Intervention: In patients already receiving standard of care (311 nm UVB therapy + topical
anti-inflammatory therapy) 2 comparable depigmented regions are randomised to receive
ReNovaCell grafting or no grafting. Standard of care will be given according to the standard
treatment protocol of our institute.
Main study parameters/endpoints:
Objective assessment of the degree of repigmentation three and six months after ReNovaCell
grafting with a digital image analysis system. To assess the pigmentation, the contours of
pigmentation are copied on a transparent sheet before, three and six months after treatment,
after which the sheets are scanned and digital image analysis is used to compute the affected
surface. By comparing pre- and post-treatment pictures, the relative surface showing
repigmentation expressed as percentage of the selected treated patch is computed.
- Patient Reported Outcomes: satisfaction, cosmetic acceptability, noticeability
- General patient assessed outcome per treatment region on a scale from 0-3 (poor,
moderate, good or excellent).
- Visual assessment of percentage repigmentation by blinded observer and color match to
- Visual assessment of side effects per treatment region (hyperpigmentation,
hypopigmentation and scarring on a scale from 0-3) by a blinded investigator.
- A small amount of the suspension of the included patients and the redundant lesional
punchgrafts of all patients will be used for flow cytometric analyses of the cellular
composition of the grafted cell suspension, and expression analysis of melanin
synthesis-related genes. These data will be correlated to the clinical data.
Nature and extent of the burden and risks associated with participation, benefit and group
relatedness: As the study involves large depigmented lesions, which are too large to treat in
regular surgical treatment (punch grafting), patients will not miss any regular treatment.

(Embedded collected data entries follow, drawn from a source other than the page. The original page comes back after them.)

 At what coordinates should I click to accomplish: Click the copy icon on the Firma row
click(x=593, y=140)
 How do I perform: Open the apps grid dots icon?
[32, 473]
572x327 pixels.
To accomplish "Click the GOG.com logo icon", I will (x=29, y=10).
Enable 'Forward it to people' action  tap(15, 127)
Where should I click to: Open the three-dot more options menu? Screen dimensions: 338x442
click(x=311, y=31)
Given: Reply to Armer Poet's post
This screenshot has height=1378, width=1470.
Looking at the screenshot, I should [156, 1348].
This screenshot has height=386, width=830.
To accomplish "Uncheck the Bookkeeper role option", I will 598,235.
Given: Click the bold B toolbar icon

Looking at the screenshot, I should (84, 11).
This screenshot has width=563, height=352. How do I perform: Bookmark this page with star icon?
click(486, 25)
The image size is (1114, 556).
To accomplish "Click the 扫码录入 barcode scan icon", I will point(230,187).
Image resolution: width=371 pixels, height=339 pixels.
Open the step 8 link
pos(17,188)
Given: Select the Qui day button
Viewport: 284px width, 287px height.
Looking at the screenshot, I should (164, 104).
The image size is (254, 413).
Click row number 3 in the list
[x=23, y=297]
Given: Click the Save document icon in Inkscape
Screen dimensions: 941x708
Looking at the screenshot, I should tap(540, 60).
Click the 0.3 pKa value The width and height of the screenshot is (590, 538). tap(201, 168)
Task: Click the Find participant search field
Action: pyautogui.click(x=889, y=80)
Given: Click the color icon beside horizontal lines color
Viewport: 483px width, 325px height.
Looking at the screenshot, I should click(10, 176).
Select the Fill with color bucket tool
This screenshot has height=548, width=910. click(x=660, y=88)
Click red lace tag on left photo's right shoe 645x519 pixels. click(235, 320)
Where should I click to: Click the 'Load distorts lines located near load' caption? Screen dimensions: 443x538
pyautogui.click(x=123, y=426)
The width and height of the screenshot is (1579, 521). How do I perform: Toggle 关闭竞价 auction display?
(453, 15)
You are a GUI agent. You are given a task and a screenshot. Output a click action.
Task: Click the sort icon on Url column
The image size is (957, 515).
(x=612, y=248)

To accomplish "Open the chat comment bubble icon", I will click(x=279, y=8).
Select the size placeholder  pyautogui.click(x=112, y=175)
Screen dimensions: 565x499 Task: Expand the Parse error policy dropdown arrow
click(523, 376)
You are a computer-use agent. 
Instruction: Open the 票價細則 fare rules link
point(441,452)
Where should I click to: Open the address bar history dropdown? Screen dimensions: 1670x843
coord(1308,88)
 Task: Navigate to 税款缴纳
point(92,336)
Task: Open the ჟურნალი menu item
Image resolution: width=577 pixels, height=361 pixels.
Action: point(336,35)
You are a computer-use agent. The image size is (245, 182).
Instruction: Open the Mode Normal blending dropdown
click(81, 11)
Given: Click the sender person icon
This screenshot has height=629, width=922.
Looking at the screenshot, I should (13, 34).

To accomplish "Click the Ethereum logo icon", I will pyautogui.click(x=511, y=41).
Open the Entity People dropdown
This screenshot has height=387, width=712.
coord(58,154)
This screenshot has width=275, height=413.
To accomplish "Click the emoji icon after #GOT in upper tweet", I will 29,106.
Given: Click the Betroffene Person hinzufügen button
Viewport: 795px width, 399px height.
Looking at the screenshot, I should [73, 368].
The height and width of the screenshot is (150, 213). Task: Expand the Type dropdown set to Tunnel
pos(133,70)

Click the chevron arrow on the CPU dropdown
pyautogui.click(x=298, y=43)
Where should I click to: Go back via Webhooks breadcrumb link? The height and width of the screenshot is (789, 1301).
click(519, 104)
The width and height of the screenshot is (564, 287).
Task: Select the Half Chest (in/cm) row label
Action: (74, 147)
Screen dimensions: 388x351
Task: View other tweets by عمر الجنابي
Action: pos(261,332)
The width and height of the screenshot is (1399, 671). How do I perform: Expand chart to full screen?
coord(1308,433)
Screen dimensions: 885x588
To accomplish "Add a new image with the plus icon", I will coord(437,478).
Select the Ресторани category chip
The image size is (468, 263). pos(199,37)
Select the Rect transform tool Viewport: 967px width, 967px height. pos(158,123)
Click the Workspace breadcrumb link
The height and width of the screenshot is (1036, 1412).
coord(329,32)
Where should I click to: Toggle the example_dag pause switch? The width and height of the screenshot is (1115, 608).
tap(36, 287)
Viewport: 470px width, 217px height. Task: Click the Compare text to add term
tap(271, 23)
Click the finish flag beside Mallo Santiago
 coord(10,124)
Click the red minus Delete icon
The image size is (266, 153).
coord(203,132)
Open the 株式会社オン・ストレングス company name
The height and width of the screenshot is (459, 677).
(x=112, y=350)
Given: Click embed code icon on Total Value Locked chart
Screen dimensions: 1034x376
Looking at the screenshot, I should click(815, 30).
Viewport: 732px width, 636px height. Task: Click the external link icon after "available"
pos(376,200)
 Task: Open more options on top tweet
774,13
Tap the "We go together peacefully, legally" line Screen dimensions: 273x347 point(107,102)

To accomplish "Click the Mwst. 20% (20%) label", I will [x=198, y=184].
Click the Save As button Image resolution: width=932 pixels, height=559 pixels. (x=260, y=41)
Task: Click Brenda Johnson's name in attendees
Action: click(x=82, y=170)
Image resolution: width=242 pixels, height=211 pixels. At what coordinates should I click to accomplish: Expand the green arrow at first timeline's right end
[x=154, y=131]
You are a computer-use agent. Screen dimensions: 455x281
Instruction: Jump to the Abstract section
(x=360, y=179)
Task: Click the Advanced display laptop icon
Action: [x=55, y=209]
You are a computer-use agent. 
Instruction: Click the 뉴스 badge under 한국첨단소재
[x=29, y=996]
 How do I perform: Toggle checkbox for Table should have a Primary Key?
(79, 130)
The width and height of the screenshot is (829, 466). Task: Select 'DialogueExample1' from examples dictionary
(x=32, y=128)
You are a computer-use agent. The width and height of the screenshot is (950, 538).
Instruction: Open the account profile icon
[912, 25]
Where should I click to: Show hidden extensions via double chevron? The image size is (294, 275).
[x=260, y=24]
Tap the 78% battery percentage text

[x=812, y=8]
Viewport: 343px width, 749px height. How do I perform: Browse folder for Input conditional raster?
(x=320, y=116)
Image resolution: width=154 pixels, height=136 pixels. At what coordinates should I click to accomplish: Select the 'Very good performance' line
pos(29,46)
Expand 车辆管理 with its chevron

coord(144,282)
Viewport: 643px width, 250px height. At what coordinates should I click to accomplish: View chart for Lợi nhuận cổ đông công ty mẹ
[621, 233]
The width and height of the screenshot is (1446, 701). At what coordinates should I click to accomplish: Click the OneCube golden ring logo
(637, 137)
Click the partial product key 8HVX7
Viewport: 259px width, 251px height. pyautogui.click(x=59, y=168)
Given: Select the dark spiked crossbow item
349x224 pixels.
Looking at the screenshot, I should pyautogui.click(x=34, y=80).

The time investment for the patient will be approximately 20 minutes for the punchgrafting
session, 75 minutes for the cell suspension grafting session and 15 minutes for the three
follow-up visits. Two of the five visits are part of the standard of care UVB follow-up
regimen and are therefore not additional due to the study. Infection in the grafted area or
the donor site may occur but is very rare; the risk of mild textural changes in the donor
site is moderate. Hyperpigmentation of the treated area does occur often, although this
improves over time in most cases. In case of improvement of the depigmentation, patients may
receive another treatment for the (contralateral) untreated side.